Summarizing in a similar fashion from above, we get the following:

Server tp.eliminated.org was able to

  • sustain ~41MBS at 29% CPU for sequential block writes.
  • sustain ~50MBS at 10% CPU for sequential block reads.
  • max out at 71 random seeks per second.
  • sequentially create 447 files per second.
  • randomly create 2,001 files per second.
  • sequentially read metadata from 288,111 files per second.
  • randomly read metadata from 503,021 per second.
  • sequentially delete 225 files per second.
  • randomly delete 610 files per second.

Note that the metrics regarding file metadata operations are based off of the number of files on which we test (the -n flag).  Since the value supplied to -n was the same on both servers (256), the results we get back are very similar (if not the same).

I will continue to benchmark various VPS and Cloud providers in order to ascertain IO performance from as many providers as possible.

Benchmarking hard drives and filesystems with bonnie++

January 18th, 2010 by Tony No comments »

Bonnie++ (http://www.coker.com.au/bonnie++/) is “a benchmark suite that is aimed at performing a number of simple tests of hard drive and file system performance.”   Bonnie++ outputs a 80-column display report (to fit on braille keyboards), as well as csv values that can be converted to text or HTML (with bon_csv2txt and bon_csv2html, respectively).

Bonnie++ provides performance metrics on the following 3 things:

  1. Data read and write speed:  This should be fairly obvious.  This is how fast you can read and write to the drive(s) in question.
  2. Maximum number of seeks per second:   If the blocks that your computer needs are not sequentially stored (right next to each other), then the heads in the HD will have to do a seek (physically moves the heads to the right platter).
  3. Maximum number of file metadata operations per second:  Metadata operations include things like file creation, deletion, or gathering any other metadata about a file (permissions, size, etc).

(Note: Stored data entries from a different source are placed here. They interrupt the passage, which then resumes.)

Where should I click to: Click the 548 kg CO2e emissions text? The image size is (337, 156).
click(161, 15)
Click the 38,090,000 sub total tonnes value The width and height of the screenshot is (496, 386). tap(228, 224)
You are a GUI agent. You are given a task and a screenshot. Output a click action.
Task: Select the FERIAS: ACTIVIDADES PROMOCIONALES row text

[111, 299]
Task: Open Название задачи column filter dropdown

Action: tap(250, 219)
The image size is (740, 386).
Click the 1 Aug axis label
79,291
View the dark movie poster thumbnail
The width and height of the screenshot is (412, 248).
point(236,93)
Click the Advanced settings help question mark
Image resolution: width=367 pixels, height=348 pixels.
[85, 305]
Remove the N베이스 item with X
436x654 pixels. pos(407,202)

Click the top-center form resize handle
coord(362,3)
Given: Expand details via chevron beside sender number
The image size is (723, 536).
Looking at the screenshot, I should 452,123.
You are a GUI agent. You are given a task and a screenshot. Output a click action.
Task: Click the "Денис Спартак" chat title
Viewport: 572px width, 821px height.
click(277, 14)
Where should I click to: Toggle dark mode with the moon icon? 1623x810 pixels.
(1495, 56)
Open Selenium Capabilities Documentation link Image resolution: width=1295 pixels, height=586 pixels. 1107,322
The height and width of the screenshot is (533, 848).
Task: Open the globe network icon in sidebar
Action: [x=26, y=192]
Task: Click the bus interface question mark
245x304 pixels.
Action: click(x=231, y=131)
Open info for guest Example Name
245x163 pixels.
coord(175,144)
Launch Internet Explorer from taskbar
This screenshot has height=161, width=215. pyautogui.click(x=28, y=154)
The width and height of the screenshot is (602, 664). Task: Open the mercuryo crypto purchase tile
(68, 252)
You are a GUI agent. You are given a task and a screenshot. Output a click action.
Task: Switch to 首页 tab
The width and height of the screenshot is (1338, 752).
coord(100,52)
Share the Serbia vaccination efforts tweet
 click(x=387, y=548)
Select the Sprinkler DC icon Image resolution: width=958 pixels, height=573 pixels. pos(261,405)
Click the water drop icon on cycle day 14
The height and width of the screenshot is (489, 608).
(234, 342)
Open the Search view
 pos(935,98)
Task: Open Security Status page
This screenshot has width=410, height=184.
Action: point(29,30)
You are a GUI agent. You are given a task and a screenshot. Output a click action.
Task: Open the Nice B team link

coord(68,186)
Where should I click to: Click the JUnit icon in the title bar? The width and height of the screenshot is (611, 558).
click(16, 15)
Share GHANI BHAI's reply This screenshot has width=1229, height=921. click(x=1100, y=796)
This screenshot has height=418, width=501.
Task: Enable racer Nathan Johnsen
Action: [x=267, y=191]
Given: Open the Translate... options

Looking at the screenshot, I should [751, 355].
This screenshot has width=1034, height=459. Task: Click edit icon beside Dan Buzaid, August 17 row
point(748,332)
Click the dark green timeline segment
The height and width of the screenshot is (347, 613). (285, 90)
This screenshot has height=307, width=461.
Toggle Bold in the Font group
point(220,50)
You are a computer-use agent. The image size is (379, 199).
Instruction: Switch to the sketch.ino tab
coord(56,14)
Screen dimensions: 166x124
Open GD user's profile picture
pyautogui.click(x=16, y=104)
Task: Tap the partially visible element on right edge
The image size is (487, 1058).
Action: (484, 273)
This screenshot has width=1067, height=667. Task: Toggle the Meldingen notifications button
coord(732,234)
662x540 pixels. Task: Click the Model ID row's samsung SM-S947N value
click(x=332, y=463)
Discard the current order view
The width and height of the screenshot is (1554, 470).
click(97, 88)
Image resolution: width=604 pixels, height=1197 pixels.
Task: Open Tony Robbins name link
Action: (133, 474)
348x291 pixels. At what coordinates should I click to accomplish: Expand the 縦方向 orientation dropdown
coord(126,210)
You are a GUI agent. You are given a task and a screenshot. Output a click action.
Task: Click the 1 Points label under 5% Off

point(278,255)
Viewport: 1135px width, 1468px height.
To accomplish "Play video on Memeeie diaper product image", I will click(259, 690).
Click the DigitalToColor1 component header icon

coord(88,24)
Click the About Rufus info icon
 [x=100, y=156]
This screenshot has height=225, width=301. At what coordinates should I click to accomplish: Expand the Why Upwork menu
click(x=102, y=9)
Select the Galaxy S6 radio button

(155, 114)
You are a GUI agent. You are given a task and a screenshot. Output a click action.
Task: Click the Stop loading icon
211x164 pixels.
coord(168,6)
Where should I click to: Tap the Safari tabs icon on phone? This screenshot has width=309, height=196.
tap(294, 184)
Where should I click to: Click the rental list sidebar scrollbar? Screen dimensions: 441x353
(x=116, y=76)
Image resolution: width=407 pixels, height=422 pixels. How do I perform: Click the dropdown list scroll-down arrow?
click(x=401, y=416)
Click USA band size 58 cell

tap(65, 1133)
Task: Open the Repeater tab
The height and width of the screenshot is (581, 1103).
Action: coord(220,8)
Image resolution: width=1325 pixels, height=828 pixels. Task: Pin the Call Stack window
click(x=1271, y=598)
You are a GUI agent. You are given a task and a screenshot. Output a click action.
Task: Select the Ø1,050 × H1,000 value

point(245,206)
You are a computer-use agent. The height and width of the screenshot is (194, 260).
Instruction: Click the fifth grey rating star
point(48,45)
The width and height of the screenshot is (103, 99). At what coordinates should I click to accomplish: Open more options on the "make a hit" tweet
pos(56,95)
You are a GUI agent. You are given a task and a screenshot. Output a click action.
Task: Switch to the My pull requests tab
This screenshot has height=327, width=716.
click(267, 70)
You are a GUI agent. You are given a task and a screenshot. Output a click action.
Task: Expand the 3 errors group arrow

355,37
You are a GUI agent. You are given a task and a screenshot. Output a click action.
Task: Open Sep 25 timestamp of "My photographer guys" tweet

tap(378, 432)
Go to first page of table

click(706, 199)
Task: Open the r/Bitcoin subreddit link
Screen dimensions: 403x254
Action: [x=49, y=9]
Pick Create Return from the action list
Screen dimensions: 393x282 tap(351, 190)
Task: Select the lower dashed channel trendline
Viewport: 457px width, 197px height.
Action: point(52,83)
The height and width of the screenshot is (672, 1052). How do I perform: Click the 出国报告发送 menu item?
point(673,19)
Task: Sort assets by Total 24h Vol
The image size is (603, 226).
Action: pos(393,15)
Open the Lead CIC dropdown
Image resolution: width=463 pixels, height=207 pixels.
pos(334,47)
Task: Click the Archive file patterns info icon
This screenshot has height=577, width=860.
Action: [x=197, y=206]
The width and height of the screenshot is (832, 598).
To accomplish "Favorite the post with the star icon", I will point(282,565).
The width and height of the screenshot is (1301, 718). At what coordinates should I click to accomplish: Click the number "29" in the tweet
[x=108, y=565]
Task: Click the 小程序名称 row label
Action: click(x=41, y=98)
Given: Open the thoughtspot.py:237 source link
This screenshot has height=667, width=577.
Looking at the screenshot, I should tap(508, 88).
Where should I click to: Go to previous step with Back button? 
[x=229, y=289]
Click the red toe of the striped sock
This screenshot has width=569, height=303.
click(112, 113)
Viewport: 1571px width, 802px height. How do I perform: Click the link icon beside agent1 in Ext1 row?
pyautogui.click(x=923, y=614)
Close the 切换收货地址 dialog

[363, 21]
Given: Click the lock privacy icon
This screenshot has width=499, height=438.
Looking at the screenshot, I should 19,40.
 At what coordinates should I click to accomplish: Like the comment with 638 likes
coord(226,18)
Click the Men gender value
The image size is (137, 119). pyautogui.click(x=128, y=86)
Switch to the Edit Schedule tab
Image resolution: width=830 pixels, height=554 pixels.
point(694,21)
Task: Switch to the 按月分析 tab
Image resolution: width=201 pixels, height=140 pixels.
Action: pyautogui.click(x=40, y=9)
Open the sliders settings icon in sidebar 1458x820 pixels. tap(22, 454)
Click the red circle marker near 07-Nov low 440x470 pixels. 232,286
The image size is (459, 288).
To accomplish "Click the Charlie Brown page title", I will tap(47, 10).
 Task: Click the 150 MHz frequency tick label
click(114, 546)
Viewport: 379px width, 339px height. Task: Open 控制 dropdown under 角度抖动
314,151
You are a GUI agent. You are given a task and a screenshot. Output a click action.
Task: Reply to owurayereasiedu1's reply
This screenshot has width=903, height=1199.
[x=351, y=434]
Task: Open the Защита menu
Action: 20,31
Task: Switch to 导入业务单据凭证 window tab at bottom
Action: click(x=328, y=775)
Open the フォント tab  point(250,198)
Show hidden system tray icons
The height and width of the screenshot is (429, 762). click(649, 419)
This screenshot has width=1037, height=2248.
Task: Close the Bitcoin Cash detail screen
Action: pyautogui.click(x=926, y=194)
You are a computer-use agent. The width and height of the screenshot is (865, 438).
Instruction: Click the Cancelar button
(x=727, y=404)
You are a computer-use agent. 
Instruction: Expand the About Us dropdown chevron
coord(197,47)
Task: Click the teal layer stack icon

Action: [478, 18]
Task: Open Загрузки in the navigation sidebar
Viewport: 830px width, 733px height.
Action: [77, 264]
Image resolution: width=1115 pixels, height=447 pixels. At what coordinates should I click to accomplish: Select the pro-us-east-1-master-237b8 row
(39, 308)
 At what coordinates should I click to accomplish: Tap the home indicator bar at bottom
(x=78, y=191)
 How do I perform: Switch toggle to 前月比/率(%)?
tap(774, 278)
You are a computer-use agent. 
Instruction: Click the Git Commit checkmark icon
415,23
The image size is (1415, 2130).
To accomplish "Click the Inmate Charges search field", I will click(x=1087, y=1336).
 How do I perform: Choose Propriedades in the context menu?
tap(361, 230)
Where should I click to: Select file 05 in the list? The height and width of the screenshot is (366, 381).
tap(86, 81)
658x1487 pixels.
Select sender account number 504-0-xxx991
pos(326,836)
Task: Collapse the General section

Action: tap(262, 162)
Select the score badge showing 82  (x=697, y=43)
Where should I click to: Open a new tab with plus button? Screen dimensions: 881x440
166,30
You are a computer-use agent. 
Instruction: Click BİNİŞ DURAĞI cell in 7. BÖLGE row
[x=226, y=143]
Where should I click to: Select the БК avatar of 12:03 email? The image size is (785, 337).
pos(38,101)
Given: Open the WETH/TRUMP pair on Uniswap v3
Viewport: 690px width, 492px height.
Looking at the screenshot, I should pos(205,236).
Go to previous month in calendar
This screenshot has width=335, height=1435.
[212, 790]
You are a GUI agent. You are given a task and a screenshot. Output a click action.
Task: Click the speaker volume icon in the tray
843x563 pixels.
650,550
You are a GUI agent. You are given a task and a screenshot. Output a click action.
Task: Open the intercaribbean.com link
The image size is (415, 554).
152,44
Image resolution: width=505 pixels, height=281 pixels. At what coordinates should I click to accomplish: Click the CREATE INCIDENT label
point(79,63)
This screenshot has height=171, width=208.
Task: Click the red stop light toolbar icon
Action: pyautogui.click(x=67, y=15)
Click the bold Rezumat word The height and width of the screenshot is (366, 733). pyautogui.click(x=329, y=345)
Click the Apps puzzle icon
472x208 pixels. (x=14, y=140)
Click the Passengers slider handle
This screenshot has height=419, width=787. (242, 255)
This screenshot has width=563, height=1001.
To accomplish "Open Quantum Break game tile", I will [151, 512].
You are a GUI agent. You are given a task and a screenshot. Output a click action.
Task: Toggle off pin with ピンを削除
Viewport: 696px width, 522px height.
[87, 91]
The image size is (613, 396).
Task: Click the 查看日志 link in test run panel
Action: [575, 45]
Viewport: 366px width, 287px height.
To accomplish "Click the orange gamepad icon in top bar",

In order to run all of the tests included, I ran the following command:

# bonnie++ -u 0 -r 1024 -s 20480 -n 256  -b -d /

Let’s break down the parameters passed to bonnie++:

  • -u 0:  The -u flag is used to indicated the UID that the test should run as.  UID 0, as we all know, belongs to the root user.
  • -r 1024:  The -r flag is used to indicate how much RAM (in megabytes) is in the machine.  As you can see I have 1gb (1024mb).
  • -s 20480:  The -s flag is used to indicate the size of the file(s) (in megabytes) to be used for IO performance testing.  More on this value later.
  • -n 256:  Specifies the number of files for the file creation test.  This is in multiples of 1024 files, so 256 = 252,144 (256*1024) files.
  • -b: The -b flag is used to disable any system-level buffering.  Basically this means an fsync() is called after every write operation.
  • -d /:  The -d flag is used to indicate the path on which to perform the tests.

Of all the runtime parameters, -s is probably the most important to define properly.  This flag (in megabytes) defines the size of the files used for IO performance benchmarking.  If the supplied size is greater than 1gb, then multiple 1gb files will be used until the value is reached.  In order to get proper results, you will want to specify a number much larger than the amount of RAM you have.  If possible, use a much higher multiple, like 20x.   To be sure to bypass any caching done by the hardware, you want at least 2-3x the amount of RAM.